AVAILABLE DATA START

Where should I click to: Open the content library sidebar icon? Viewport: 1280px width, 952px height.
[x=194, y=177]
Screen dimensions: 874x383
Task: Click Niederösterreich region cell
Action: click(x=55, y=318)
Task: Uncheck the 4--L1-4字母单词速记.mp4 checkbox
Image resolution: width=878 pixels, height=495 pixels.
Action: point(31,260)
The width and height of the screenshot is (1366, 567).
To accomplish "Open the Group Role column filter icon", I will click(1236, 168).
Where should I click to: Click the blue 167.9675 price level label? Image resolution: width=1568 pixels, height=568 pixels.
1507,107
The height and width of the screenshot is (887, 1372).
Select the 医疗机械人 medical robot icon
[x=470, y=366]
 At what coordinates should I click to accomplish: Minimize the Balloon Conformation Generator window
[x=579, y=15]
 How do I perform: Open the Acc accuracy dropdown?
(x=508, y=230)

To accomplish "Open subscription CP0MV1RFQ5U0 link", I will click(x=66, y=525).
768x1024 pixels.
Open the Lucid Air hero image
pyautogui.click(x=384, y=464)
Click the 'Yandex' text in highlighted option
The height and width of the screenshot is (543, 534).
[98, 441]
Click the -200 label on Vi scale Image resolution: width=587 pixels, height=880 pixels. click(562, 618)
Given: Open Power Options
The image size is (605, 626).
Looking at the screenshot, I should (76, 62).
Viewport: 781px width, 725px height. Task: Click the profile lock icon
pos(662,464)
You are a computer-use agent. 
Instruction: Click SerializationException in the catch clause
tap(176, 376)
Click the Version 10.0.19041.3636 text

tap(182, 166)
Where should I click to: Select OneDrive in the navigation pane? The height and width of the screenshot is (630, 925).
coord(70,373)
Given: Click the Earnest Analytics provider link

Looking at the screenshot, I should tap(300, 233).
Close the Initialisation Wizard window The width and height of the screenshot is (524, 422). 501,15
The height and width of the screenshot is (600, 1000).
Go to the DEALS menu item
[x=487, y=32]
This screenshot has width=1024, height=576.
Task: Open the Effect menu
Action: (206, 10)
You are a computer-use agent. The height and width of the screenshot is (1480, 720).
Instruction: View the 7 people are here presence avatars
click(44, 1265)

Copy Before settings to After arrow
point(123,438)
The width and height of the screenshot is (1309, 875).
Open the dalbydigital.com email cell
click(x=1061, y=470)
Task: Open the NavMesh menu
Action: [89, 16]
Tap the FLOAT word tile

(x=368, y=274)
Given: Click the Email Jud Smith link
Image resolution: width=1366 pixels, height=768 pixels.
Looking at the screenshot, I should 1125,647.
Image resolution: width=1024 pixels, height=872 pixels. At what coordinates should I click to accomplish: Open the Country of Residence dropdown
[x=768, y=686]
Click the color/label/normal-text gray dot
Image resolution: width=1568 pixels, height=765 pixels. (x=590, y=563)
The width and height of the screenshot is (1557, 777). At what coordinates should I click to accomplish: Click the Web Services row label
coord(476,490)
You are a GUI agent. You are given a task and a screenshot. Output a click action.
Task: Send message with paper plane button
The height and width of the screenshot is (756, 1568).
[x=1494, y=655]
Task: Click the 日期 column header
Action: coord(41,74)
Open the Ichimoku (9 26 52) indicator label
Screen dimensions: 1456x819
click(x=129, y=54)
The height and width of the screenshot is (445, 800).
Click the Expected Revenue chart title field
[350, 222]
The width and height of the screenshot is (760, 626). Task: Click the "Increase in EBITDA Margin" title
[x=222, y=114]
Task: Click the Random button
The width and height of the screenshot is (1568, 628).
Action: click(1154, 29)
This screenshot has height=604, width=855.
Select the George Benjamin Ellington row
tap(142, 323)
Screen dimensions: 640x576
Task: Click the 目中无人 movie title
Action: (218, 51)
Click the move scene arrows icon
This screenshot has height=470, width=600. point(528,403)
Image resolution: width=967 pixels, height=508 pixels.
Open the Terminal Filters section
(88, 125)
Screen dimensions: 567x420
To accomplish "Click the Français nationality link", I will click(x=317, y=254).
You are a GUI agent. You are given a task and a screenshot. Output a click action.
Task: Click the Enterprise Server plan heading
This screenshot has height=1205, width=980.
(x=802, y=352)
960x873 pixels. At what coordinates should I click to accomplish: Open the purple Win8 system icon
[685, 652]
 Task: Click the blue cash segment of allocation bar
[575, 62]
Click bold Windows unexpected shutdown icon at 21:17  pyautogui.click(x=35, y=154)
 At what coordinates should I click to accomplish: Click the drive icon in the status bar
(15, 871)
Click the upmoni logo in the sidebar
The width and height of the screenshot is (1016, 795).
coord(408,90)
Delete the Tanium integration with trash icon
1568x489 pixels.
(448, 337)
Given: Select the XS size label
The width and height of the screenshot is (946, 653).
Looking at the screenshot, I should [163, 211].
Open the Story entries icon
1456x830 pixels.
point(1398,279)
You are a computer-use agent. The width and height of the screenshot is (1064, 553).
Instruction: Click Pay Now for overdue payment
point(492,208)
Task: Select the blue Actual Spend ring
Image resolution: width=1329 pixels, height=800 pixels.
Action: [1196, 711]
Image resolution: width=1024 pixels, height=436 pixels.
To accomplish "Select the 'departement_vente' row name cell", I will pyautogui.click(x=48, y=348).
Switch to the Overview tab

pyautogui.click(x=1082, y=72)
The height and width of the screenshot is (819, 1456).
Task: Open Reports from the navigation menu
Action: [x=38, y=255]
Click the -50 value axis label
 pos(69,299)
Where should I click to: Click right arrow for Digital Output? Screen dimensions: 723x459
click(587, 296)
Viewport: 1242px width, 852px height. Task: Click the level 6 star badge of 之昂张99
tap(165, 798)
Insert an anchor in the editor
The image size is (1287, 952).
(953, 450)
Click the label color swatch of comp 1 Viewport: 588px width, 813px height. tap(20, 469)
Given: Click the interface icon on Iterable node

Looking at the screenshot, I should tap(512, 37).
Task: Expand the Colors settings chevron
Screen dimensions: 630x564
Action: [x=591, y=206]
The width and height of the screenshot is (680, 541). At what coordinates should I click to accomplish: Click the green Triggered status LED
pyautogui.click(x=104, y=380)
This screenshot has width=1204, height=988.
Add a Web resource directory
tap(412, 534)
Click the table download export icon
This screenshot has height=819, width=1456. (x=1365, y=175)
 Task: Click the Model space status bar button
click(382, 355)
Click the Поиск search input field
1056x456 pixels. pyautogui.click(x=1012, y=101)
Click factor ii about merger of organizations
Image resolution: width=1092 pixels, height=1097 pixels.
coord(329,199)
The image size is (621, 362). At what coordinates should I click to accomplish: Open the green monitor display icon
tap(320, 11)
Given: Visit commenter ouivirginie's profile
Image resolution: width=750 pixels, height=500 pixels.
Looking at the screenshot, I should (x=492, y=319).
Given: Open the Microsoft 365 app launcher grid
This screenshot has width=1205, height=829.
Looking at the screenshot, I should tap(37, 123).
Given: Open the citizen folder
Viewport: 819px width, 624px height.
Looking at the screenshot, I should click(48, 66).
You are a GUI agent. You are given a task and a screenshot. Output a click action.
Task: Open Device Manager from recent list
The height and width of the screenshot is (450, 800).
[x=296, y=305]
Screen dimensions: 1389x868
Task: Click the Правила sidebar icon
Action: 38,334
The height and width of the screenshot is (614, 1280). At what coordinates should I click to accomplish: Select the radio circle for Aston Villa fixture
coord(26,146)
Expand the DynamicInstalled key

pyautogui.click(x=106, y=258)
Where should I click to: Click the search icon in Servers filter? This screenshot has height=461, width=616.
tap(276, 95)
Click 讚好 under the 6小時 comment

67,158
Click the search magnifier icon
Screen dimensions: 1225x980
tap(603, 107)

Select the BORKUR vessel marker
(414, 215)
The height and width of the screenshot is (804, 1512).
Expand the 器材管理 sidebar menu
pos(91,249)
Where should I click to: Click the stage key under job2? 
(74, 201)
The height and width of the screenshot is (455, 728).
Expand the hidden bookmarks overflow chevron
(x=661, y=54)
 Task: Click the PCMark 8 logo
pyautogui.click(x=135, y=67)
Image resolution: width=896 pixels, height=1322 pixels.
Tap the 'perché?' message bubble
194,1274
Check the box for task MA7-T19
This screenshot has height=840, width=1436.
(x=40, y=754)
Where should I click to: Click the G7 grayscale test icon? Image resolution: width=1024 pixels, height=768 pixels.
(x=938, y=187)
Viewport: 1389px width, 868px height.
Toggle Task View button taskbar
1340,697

AVAILABLE DATA END

#### TASK OBJECTIVE:
Could you please copy the lines of the listing above exactly, from its first line through the line bearing "Task: Uncheck the 4--L1-4字母单词速记.mp4 checkbox", and nothing more?

#### TASK RESULT:
Where should I click to: Open the content library sidebar icon? Viewport: 1280px width, 952px height.
[x=194, y=177]
Screen dimensions: 874x383
Task: Click Niederösterreich region cell
Action: click(x=55, y=318)
Task: Uncheck the 4--L1-4字母单词速记.mp4 checkbox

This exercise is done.